During the Summer, I didn’t get to spend much time processing life and recovering from all the major life changes over the past year. From my separation to moving out to a new place during the first month of Covid lockdown, life was just super crazy. Everything seems like a blur, as that's how my brain chooses to protect itself from trauma. I don’t know how I managed to work a full-time job, took care of 3 kids full time while working on getting the house ready for sale. After the house was sold, I spent over a month packing up the house on my own for the move in early April.
I spent April, May, and June unpacking and assembling furniture for our new home. I was determined to make this new home a haven for my kids and I. By July, I was mentally and physically spent. Just when I was feeling a bit better, I invited my parents to stay with us for 5 weeks. During that time, I couldn’t have hated life more. I am not one who openly complains about life, but would rather quietly confide with friends. Let me tell you, living with parents as an adult is very challenging, especially when there is such a huge generational and cultural difference. That had pushed me beyond my mental capacity. After they left in mid-August, it was about preparing the boys to go back to school. This is just never-ending.
By September, I felt I had nothing left in me. I have no motivation left because I lost sight of my goals and dreams in my marathon of nightmares. You can only run for so long without water and rest. I had been so busy surviving, I had stopped working, stopped creating, and most of all, I had stopped dreaming.
I have had many conversations with myself as to what I should do next. It would not be easy either way. I had spent a lot of time refining my craft and there is still so much more to learn, which continues to excite me and drive me to do better. Yet, reality can be stressful. Fighting to come to an agreement with the past, and treading in the pool of stress and noises from everywhere made it really tough to dream, let alone set achievable goals.

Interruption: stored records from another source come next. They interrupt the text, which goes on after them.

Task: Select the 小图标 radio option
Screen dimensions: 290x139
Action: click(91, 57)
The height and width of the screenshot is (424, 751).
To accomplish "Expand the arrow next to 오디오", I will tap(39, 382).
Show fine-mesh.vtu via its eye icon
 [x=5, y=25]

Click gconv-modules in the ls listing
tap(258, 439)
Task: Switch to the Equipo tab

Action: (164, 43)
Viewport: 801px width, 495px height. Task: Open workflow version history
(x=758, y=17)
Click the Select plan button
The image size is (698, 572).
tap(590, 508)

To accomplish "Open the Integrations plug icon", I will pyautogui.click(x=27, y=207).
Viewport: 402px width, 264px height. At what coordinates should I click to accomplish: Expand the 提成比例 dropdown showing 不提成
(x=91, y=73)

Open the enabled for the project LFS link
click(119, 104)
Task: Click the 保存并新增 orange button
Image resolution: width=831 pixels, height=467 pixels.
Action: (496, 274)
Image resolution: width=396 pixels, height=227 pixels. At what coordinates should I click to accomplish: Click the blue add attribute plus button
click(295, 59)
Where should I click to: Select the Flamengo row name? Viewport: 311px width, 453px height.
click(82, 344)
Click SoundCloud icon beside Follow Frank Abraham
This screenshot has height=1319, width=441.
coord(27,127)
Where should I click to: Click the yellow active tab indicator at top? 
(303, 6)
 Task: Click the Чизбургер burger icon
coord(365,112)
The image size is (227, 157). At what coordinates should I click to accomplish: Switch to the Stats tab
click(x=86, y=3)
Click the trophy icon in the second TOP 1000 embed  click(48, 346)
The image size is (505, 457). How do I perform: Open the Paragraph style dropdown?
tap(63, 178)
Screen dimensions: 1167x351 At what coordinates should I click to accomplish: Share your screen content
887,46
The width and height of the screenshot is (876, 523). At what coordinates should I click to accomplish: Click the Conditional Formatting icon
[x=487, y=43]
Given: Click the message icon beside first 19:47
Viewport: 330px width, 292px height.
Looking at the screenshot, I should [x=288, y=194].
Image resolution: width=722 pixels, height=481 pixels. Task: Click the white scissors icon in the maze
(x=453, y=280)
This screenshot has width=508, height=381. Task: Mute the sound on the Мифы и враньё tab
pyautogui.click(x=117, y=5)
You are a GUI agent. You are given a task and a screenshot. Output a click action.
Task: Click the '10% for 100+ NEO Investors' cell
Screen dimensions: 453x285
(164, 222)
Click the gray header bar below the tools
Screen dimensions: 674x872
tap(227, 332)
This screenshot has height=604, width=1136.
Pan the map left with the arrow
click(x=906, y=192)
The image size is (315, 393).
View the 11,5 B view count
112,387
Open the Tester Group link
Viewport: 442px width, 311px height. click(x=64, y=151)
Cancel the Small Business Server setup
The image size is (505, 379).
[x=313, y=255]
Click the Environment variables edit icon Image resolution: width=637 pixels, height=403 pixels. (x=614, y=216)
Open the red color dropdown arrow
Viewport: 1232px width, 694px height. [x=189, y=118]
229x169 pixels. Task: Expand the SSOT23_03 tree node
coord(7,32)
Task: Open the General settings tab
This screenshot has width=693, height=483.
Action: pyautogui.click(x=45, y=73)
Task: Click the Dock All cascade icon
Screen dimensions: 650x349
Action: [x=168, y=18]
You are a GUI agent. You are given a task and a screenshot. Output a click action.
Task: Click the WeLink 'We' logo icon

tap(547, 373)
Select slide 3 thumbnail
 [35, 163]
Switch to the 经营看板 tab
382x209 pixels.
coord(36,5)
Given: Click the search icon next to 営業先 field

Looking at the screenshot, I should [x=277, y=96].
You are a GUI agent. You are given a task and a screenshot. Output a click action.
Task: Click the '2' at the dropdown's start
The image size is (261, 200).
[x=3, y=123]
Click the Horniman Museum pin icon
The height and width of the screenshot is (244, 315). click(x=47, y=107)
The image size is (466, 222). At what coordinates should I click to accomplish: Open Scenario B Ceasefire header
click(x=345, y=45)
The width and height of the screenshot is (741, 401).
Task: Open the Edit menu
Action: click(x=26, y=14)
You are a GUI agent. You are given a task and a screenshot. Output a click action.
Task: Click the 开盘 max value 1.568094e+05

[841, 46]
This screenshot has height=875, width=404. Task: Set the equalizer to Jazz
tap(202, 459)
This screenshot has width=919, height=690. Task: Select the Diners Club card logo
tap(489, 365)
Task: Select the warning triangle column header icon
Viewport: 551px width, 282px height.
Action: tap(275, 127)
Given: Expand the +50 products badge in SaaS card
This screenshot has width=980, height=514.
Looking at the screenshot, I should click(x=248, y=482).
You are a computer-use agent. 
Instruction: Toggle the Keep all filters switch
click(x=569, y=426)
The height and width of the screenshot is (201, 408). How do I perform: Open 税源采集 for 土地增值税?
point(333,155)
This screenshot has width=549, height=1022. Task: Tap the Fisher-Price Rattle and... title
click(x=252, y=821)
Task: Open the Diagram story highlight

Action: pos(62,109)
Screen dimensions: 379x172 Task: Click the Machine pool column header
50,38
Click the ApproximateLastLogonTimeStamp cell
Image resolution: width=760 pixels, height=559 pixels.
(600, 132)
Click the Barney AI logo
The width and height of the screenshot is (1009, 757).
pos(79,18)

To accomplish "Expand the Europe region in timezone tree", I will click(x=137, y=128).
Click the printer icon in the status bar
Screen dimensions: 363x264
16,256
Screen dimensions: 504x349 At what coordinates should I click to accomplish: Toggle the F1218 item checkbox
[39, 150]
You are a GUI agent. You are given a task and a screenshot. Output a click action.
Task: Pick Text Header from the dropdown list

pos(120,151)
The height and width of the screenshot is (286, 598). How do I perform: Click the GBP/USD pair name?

However, there is still a little flame inside of me I call the “pilot light.” Just like the pilot light in a gas fireplace, it stays on until one shuts off the gas valve. That little pilot light just needed a surge of gas to fire up the fireplace again. I had kept that pilot light on through daily gratitude journaling, and adding on some reading and music time. Then slowly I started writing again. Writing helps me focus on the things that truly mattered in that moment and the messages I was trying to convey to my audience.
The more I write, the more I realized how my creative soul had been slowly corroding since the separation in September 2019. In spite of it being necessary to take a step back from my creativity to take care of my kids and trying to hold the walls up around them, I had allowed the one thing that nurtures my soul to slowly slip away.
Now that my kids have adjusted to this new way of life and that they finally see the happy side of me shining through, I am giving myself permission to live my dream once more. I am dusting off myself from the fall and picking myself up. Time to fire up my creativity again.
Thank you to those who had been there for me in big and small ways, and those who offered a word of encouragement and support. You have no idea I had been collecting them in my little "jar." Your faith in me had kept me going! ~ Love, Eva
2 Comments
Oct 23, 2020, 12:32:52 AM
Eva Wong - Coreen, thank you so much for taking the time to read this and most of all, for your words of encouragement. XOX
Oct 21, 2020, 10:50:51 AM
Coreen Bouchard - So inspiring Eva!! I love the pilot light idea! May you shine bright and be strong. Such a well written blog, I can’t wait to see more.